TYPE 3: is the dancer who feels she can perform and compete with the best of them even if she has only been dancing a fraction of the time of her contemporaries. Time will usually teach this dancer a lesson by shocking her with an experience she is unprepared for. This experience alone can knock her off her feet. It will make her think twice and hopefully get her back on the path of humility. These types of “Ego Crisis” when experienced for long periods of time can strain the enthusiasm of any performer. Make sure you replace the ego with self confidence.


This can create repetitive, boring moves. This is one area that all dancers who have been performing for many years experience one time or another. Remember that this is a dance of how you live your life. You bring in your experiences into your dance and that in itself will keep choreography fresh. Self criticism or comparing oneself to another dancer is not healthy and it creates stagnation in the creative process. Remember that there is only one of you in the Universe and what a true blessing you are. Your creativity is already unique because “You” exist. Also remember that you must dance from your own creativity. Becoming someone else’s carbon copy or imitating another dancer may seem like a compliment but it takes away your own creative process. Dancers need to perform from their own place and image. All performers have their own treasure trove of moves. Just look inside yourself.

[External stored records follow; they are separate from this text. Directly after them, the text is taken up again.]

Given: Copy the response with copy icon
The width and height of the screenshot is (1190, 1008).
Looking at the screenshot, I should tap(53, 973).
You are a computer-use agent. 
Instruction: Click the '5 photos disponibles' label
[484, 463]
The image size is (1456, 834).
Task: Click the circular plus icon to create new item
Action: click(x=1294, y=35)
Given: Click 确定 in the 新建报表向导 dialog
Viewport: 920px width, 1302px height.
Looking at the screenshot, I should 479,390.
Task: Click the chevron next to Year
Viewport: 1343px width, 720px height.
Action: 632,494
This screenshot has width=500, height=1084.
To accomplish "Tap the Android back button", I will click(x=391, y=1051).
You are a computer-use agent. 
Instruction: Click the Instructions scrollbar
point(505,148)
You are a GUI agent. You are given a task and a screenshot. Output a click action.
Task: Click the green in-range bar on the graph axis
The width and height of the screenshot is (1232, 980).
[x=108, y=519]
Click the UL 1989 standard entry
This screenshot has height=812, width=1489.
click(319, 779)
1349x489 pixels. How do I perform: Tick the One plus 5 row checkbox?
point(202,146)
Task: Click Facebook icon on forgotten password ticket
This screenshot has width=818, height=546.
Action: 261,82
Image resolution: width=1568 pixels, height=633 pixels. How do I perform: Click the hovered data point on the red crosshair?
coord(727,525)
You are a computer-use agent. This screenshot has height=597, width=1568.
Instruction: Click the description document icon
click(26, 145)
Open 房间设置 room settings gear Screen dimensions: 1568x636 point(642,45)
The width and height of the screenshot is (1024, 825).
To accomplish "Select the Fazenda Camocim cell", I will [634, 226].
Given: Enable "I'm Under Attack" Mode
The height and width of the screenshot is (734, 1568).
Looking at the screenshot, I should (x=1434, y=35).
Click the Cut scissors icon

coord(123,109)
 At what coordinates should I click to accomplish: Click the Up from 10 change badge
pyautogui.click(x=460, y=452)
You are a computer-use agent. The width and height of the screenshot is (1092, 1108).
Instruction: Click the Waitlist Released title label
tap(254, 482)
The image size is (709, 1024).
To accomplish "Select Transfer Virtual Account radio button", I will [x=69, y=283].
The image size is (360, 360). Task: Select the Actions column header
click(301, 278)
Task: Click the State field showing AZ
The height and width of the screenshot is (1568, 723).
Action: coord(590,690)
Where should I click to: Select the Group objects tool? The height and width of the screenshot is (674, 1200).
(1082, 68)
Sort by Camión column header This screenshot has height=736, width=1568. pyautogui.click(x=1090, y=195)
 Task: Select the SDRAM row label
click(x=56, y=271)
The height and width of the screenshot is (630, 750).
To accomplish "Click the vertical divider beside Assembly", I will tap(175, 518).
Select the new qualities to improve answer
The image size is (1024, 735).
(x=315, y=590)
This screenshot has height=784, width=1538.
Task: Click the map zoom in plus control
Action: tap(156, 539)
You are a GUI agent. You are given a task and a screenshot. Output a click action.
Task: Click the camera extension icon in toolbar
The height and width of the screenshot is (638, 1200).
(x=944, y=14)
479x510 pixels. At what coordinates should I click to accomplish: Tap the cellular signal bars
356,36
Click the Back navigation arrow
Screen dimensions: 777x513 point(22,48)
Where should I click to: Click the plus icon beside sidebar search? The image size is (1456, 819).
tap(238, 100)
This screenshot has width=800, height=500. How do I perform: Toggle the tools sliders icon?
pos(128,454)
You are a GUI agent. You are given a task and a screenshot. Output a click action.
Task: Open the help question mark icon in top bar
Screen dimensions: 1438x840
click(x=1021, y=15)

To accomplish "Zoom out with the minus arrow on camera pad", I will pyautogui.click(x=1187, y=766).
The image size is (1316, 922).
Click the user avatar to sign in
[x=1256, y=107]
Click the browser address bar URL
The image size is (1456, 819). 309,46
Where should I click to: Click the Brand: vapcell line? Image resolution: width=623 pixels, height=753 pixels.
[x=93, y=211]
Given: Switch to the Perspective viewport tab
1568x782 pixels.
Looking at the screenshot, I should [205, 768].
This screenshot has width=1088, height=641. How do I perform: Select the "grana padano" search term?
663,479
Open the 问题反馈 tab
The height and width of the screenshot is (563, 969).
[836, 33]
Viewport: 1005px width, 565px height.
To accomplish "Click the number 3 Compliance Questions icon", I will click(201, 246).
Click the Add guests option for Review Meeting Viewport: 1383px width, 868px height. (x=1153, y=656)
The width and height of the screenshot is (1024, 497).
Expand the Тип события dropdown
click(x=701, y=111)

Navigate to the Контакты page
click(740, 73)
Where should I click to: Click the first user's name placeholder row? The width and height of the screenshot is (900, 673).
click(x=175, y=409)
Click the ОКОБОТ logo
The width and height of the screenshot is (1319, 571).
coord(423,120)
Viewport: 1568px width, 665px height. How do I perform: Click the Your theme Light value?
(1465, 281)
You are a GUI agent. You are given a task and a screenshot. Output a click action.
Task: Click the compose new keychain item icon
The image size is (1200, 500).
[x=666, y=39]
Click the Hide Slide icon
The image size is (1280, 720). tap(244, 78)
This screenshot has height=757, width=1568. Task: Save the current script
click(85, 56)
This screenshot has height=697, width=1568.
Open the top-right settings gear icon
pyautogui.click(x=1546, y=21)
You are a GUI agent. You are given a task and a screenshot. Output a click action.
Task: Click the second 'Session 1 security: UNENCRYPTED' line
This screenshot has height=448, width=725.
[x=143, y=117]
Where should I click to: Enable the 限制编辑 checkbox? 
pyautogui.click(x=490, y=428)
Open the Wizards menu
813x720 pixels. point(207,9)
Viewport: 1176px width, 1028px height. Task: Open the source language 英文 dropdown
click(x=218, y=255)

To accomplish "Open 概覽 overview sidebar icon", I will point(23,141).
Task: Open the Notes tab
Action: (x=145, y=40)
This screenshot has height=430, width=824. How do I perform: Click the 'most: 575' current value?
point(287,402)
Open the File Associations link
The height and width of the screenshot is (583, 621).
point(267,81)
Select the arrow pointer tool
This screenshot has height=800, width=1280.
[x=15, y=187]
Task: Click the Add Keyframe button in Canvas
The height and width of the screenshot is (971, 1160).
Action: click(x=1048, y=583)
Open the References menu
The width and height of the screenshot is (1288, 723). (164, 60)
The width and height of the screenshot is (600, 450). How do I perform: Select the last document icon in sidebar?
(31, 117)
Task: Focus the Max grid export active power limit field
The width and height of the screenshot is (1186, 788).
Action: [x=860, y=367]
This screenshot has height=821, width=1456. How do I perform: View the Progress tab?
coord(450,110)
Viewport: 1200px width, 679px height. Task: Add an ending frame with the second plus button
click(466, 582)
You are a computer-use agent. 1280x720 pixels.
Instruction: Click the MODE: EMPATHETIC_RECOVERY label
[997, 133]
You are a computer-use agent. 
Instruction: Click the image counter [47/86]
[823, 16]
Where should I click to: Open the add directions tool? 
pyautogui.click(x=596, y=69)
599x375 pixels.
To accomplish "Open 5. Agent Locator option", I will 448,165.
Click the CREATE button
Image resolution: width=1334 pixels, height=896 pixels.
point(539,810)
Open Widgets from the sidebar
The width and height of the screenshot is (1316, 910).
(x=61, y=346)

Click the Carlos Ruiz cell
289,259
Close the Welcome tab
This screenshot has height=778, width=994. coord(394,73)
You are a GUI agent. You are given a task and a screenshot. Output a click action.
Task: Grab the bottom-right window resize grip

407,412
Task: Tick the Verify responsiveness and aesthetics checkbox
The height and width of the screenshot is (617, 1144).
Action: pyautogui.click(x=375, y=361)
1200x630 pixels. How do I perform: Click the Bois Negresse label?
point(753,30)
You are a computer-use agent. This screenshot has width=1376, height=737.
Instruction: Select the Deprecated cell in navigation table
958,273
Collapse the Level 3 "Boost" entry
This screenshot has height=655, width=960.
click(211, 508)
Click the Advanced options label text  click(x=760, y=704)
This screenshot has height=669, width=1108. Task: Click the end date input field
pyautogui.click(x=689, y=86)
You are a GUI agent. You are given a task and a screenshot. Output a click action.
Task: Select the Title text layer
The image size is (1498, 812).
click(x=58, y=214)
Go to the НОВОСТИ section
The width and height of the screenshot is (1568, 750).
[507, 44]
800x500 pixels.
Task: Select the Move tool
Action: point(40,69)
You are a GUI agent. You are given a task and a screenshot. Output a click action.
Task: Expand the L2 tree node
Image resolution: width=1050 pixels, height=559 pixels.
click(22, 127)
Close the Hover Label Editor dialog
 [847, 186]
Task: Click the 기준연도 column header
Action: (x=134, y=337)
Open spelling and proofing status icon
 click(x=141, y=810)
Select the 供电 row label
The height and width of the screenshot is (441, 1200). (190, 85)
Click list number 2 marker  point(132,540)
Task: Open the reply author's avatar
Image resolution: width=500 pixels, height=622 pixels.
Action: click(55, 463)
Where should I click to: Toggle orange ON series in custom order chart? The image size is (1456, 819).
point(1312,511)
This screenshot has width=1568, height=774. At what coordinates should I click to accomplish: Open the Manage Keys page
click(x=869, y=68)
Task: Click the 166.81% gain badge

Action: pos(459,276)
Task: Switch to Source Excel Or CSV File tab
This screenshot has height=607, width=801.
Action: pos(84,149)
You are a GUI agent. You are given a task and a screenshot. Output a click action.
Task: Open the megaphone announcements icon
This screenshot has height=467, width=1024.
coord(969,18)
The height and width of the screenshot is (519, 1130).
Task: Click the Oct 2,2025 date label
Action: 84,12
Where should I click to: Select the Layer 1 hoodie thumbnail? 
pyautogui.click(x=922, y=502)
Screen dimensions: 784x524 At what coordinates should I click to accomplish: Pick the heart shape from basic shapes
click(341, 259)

Time management is something that effects the professional dancer. First is the fact that many performers dance so much that they forget to practice or don’t make time. Moves get sloppy and repetitive and the dancer’s enthusiasm goes down the drain. As a performer we must honor ourselves and our audience by dancing the best show possible. Training and practicing enhances techniques and they keep all of us in shape not only physically but mentally. Another factor is not having time with family or friends. The dance can to take over the life of the dancer. So the dancer has to make decisions based on what kind of family life she wants to preserve. Performing can also become addictive so make sure that the gigs that you agree to are worth it in time and money. Remember, you can always say “no” to a gig.


This definitely does not help in the confidence area. Most people if they are not educated regarding our type of dance, don’t understand what they are watching. And if a performer doesn’t know how to perform in front of different types of audiences, this can be devastating. One way to know what to expect in advance is to find out what kind of venue you may be performing at. It seems simple and rather basic but when dancers perform a lot, certain questions can easily be forgotten. And there are those performances that you know in advance might be questionable. Either way just know that you have to end the performance with confidence knowing you did your best. There are venues where a dancer was incredible and still will get a luke warm response from the audience. Don’t judge yourself by the audiences response. Judge yourself by how you felt inside. Your gut will always tell you the truth.

Remember that second guessing yourself just adds fuel to the fire of self doubt. So here’s a little secret I would like to share with you:All performers have an advantage before they ever get in front of people. This one advantage is the fact that the story they will tell will be one of a kind. This in itself is a miracle. And to remember oneself is a reminder of the miracle that you are and dancing is a way of telling the world about miracles. So when you are feeling the “belly dance burn out” just remember the miracle that you are and the miracles that you need to share.